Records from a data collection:

Segment Open

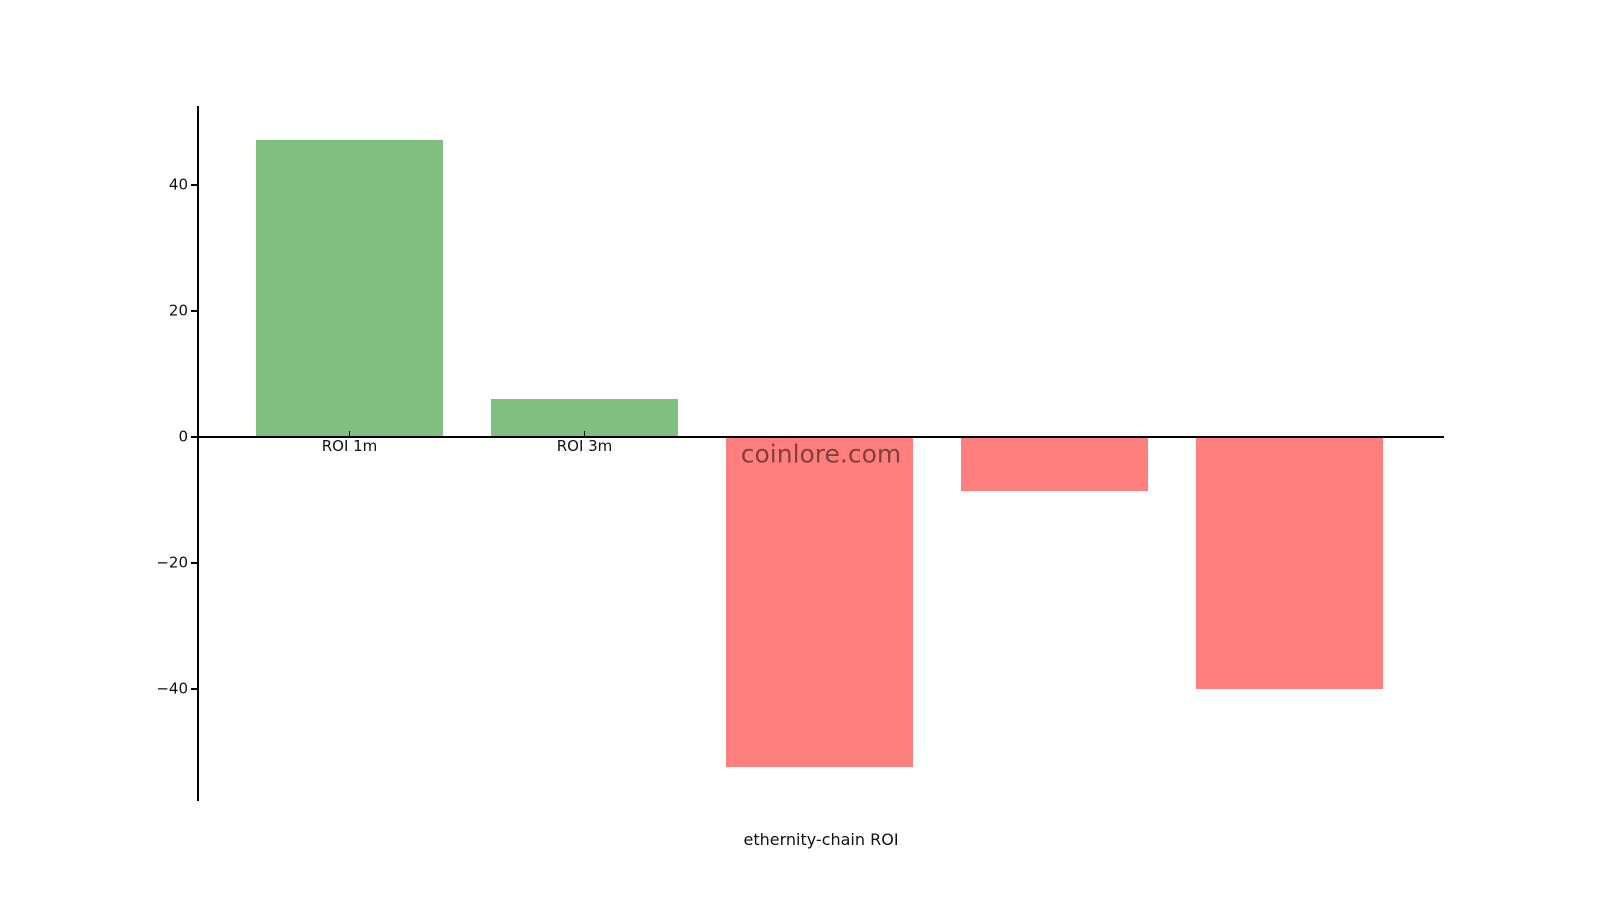 Image resolution: width=1600 pixels, height=900 pixels. What do you see at coordinates (821, 840) in the screenshot?
I see `x-axis-title: ethernity-chain ROI` at bounding box center [821, 840].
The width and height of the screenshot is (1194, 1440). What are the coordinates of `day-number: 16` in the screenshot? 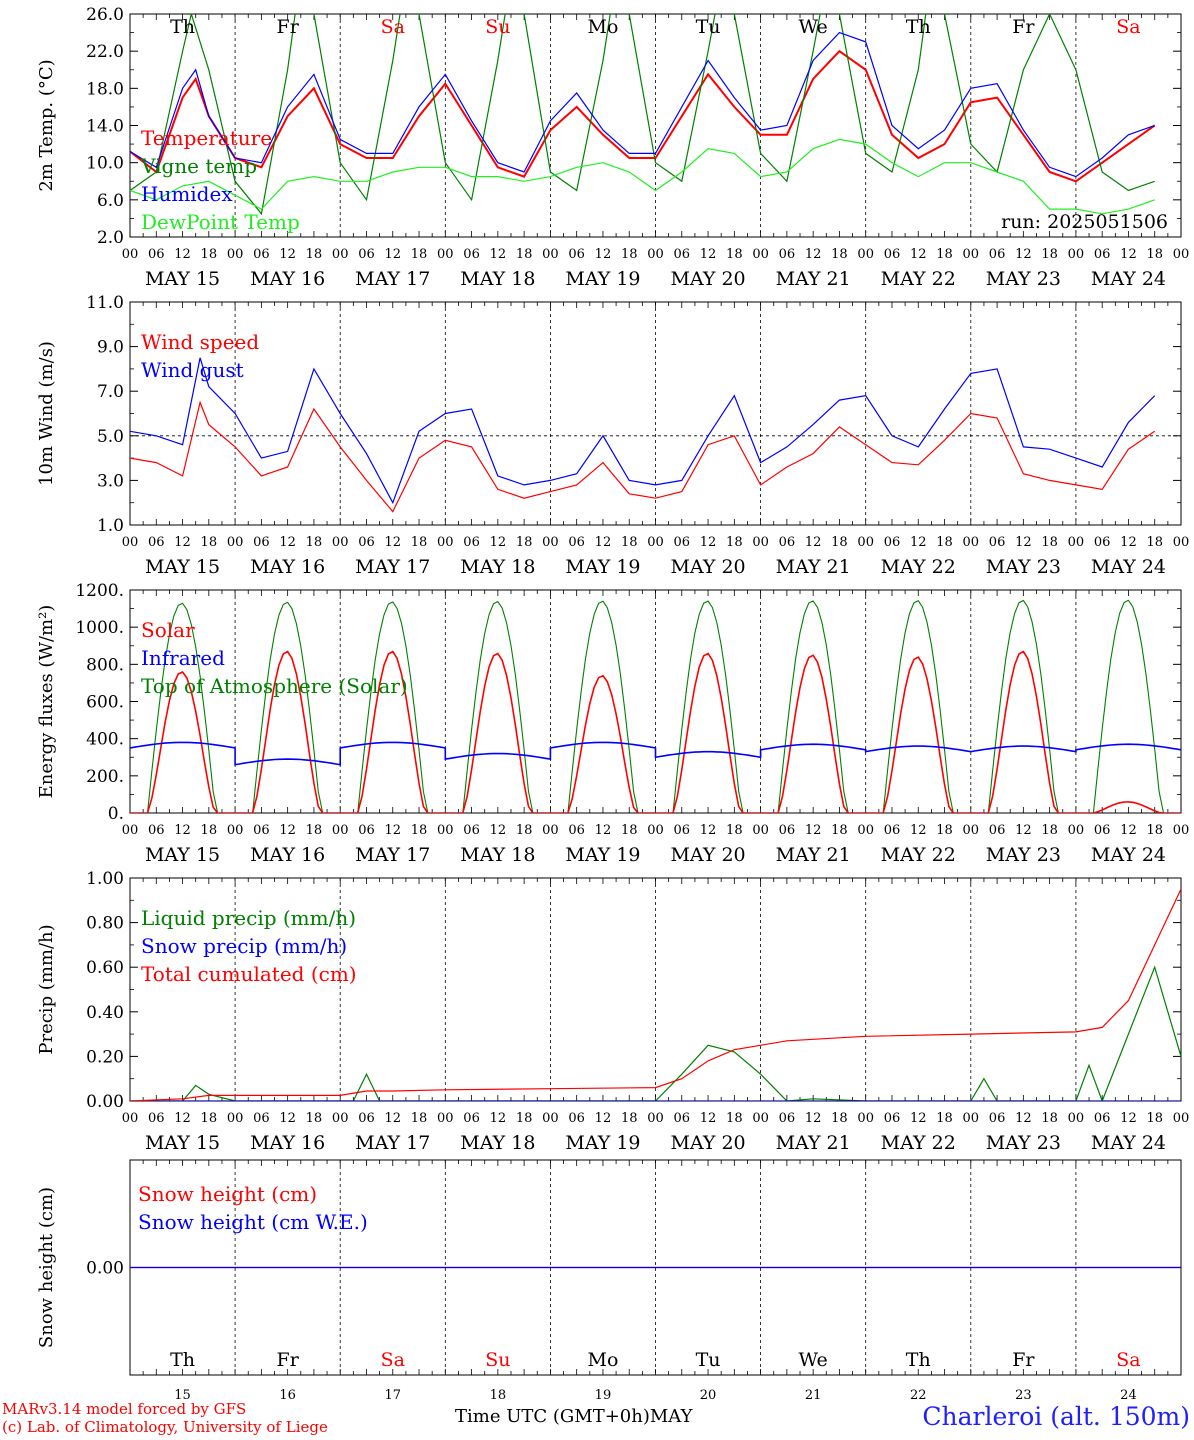 It's located at (288, 1396).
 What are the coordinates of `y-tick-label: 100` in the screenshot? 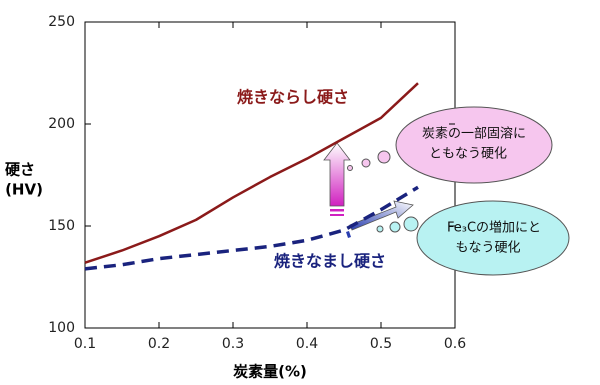 It's located at (62, 328).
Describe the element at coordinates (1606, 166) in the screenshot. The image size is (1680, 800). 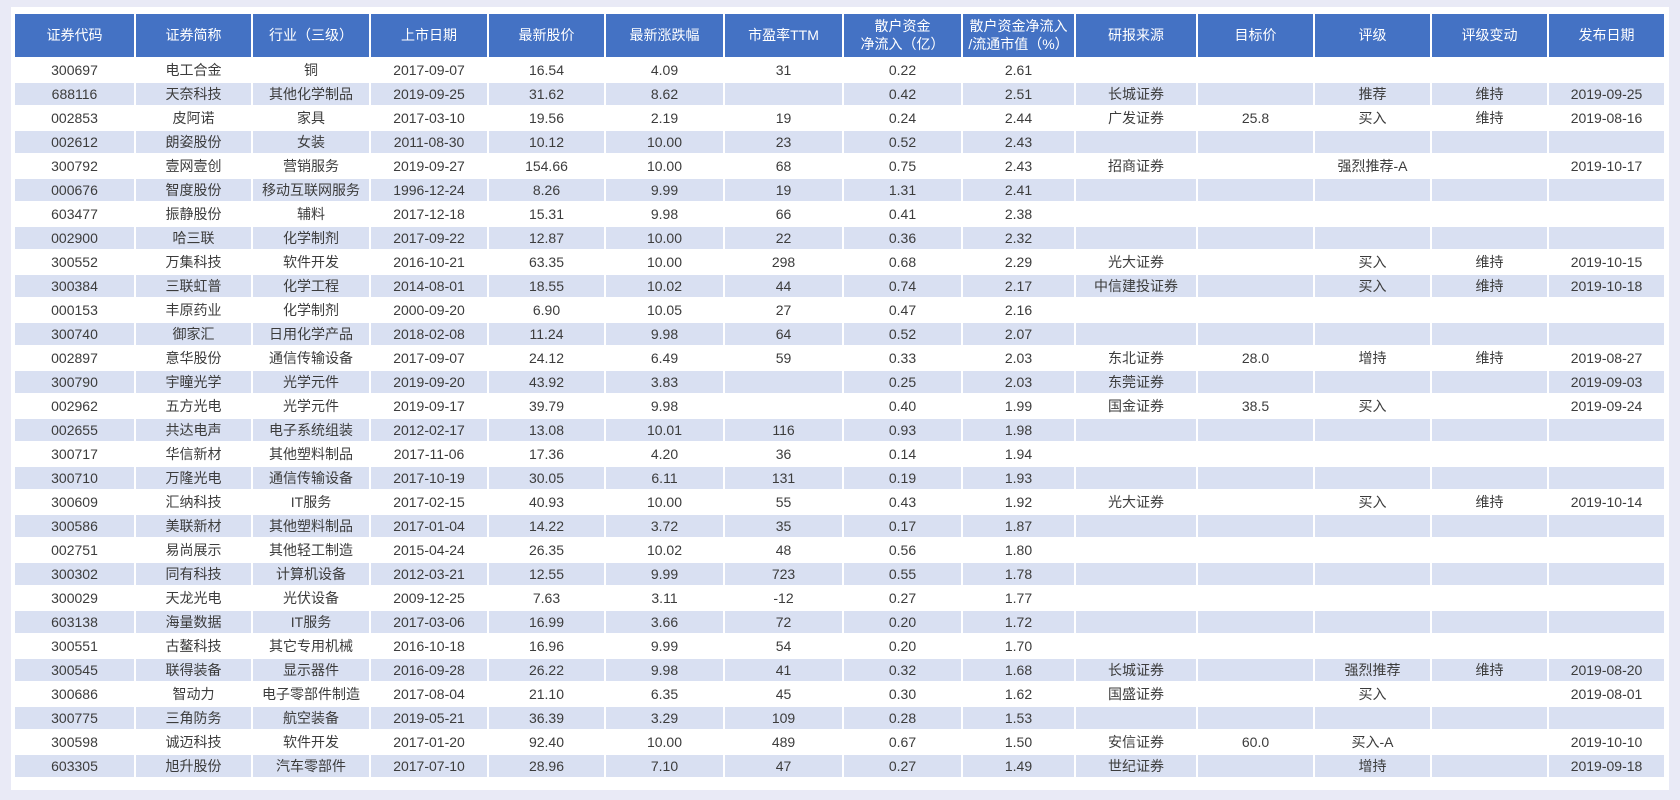
I see `cell-publish_date: 2019-10-17` at that location.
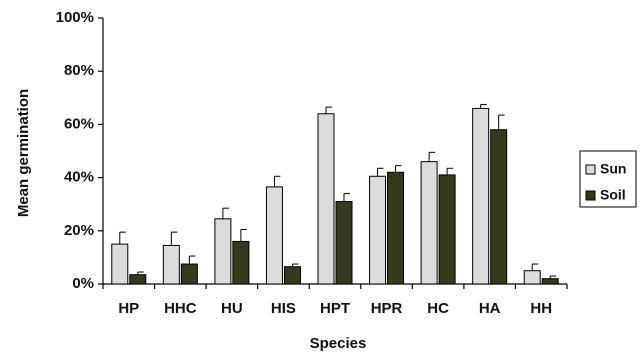  What do you see at coordinates (79, 124) in the screenshot?
I see `y-tick-label: 60%` at bounding box center [79, 124].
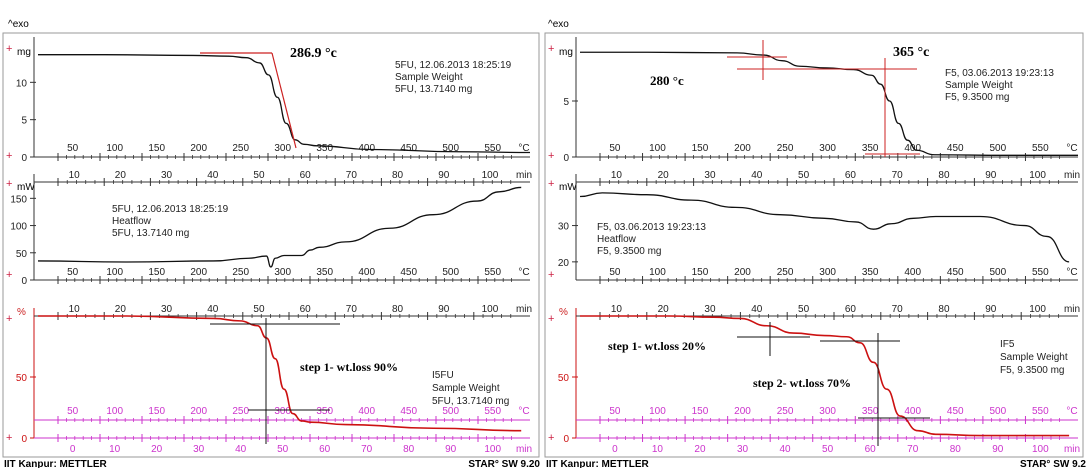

Segment Closed

Render the lines of the records as a numbered list, starting at the line containing "Describe the element" and ending at the end of the records, with blank lines omitted. Leave the pictures out of the list.

1. Describe the element at coordinates (1606, 166) in the screenshot. The image size is (1680, 800). 
2. I see `cell-publish_date: 2019-10-17` at that location.
3.   What do you see at coordinates (79, 124) in the screenshot?
4. I see `y-tick-label: 60%` at bounding box center [79, 124].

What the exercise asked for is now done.